GIVEN RECORDS:
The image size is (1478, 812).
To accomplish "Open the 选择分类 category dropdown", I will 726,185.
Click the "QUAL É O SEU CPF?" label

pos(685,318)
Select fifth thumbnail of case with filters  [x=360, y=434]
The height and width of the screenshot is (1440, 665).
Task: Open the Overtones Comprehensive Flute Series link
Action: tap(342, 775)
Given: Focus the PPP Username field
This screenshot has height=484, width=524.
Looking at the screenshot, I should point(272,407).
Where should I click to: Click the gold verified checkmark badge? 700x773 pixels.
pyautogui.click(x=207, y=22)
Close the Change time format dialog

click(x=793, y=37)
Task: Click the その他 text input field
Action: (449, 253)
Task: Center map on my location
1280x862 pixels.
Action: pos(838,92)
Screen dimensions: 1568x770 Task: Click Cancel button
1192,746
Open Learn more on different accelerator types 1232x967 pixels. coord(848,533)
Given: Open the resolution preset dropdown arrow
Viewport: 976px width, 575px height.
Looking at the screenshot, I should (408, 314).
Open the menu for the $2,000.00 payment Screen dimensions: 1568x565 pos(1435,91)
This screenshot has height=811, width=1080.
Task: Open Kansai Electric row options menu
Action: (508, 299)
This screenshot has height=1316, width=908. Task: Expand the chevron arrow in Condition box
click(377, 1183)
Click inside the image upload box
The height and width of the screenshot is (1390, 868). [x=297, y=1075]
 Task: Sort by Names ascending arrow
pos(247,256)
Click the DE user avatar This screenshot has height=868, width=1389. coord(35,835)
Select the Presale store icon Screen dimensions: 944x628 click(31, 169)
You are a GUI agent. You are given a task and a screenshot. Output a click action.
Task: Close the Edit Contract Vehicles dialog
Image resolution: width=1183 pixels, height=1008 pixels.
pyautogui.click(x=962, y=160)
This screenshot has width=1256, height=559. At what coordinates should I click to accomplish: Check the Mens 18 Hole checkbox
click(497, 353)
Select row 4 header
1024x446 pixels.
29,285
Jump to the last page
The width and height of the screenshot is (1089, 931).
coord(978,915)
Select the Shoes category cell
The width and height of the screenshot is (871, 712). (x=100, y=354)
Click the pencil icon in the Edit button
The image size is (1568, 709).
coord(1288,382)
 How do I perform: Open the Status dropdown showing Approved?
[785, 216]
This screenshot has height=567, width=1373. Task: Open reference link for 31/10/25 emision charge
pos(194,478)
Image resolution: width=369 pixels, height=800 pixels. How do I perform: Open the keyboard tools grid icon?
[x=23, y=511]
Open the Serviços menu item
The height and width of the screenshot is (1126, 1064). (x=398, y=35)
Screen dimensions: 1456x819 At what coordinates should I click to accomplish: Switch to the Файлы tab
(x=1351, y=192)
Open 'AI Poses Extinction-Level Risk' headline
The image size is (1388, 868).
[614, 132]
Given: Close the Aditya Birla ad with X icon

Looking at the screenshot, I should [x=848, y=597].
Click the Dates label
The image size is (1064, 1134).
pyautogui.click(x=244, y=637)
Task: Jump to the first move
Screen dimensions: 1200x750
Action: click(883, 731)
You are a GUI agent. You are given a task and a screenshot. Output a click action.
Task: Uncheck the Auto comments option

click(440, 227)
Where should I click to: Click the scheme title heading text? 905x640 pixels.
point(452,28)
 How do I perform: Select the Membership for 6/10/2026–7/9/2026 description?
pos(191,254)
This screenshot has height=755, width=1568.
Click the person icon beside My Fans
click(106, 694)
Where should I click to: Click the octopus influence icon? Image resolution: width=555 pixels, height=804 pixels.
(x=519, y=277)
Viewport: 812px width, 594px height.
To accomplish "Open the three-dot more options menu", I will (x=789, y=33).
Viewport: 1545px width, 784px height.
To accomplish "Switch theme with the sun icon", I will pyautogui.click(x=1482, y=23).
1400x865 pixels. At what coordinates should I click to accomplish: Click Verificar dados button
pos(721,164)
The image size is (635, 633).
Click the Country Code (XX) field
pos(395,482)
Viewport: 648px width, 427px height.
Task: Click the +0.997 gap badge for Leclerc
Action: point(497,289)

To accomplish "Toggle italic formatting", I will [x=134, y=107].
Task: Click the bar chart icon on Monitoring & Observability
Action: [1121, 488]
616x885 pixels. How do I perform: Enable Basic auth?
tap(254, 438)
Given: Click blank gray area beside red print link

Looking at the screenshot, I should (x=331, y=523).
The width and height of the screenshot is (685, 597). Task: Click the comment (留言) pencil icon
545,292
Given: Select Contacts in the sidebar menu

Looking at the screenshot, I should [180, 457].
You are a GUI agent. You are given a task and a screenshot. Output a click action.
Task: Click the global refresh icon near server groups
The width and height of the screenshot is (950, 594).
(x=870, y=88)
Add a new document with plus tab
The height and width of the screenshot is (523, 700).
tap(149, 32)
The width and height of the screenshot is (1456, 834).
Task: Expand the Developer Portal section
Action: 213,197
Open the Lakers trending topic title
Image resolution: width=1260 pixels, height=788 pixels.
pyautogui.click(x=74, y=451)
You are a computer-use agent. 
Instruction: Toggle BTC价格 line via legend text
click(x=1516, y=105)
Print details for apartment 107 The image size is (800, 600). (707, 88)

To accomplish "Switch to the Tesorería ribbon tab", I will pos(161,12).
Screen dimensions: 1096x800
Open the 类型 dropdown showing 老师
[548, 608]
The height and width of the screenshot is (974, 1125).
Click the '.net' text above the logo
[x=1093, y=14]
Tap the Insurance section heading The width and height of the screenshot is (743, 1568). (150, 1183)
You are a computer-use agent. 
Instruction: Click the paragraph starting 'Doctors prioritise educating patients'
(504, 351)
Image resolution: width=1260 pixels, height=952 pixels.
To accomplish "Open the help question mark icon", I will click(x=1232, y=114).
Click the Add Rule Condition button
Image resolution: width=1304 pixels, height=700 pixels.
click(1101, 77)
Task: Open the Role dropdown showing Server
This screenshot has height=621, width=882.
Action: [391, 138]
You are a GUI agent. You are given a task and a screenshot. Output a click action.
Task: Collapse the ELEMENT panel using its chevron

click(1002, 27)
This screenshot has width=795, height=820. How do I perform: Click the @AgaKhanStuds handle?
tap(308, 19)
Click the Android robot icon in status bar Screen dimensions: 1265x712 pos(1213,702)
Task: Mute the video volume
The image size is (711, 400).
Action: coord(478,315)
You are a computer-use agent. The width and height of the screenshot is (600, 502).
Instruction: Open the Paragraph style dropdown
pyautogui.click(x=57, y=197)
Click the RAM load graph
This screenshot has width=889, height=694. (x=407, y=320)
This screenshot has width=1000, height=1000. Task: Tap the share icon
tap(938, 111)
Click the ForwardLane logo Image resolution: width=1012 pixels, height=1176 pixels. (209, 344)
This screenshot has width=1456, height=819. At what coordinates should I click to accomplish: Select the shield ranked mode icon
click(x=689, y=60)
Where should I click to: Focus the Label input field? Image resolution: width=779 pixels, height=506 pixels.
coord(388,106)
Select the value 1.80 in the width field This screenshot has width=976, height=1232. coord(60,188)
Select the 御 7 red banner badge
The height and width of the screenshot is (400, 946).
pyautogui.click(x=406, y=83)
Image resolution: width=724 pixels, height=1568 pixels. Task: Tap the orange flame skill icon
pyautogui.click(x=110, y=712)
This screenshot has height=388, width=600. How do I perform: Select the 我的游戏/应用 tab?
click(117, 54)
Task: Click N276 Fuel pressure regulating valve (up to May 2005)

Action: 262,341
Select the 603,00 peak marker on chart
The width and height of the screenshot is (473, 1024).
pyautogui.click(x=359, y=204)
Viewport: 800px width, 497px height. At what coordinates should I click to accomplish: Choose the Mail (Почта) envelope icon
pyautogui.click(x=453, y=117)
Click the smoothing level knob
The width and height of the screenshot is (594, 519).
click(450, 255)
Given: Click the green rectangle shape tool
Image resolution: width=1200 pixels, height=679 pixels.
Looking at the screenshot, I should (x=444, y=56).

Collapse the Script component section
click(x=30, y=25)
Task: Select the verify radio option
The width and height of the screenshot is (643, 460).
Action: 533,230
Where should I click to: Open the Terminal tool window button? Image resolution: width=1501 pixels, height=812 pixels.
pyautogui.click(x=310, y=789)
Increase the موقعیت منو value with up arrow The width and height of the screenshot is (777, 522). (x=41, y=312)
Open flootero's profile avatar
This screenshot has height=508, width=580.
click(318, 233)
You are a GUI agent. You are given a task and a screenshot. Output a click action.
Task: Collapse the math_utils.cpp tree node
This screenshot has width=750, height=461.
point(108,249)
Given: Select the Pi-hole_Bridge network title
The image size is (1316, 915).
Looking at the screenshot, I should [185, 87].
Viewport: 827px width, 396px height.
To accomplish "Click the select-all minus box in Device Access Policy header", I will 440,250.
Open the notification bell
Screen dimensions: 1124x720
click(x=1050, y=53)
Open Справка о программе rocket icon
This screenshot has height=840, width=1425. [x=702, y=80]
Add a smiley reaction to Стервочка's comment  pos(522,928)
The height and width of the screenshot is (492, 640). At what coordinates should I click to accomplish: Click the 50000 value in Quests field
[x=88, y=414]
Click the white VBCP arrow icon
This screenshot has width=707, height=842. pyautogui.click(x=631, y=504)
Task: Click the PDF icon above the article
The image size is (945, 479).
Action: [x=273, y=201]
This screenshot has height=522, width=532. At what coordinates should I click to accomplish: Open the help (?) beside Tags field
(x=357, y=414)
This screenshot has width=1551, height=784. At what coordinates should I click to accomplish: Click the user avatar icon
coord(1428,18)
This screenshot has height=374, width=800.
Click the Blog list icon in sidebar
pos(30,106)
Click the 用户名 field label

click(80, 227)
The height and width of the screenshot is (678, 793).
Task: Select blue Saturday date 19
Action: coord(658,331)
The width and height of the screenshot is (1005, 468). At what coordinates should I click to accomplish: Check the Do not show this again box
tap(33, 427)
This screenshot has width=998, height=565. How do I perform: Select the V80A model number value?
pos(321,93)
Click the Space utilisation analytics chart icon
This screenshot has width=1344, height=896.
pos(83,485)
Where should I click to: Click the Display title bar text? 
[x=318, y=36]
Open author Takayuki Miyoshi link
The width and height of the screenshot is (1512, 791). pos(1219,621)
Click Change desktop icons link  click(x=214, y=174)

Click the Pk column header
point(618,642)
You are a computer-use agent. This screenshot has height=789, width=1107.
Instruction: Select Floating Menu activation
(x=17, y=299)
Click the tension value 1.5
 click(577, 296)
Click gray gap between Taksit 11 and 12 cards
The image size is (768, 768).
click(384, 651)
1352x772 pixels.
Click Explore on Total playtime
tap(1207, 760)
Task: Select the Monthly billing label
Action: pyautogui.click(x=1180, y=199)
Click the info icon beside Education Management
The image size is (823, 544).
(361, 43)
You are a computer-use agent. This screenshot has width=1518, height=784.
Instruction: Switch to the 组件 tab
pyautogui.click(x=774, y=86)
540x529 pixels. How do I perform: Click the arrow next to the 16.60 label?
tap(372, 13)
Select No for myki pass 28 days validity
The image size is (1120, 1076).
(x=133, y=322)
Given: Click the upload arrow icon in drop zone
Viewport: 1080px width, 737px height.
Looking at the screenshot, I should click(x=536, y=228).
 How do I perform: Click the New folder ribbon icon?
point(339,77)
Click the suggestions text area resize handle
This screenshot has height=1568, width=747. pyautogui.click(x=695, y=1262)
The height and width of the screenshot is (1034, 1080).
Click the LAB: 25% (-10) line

PROBLEM REQUIREMENTS: Your job is to return all lines above that hold the word "Edit".

EXERCISE RESULT:
Task: Close the Edit Contract Vehicles dialog
Click the pencil icon in the Edit button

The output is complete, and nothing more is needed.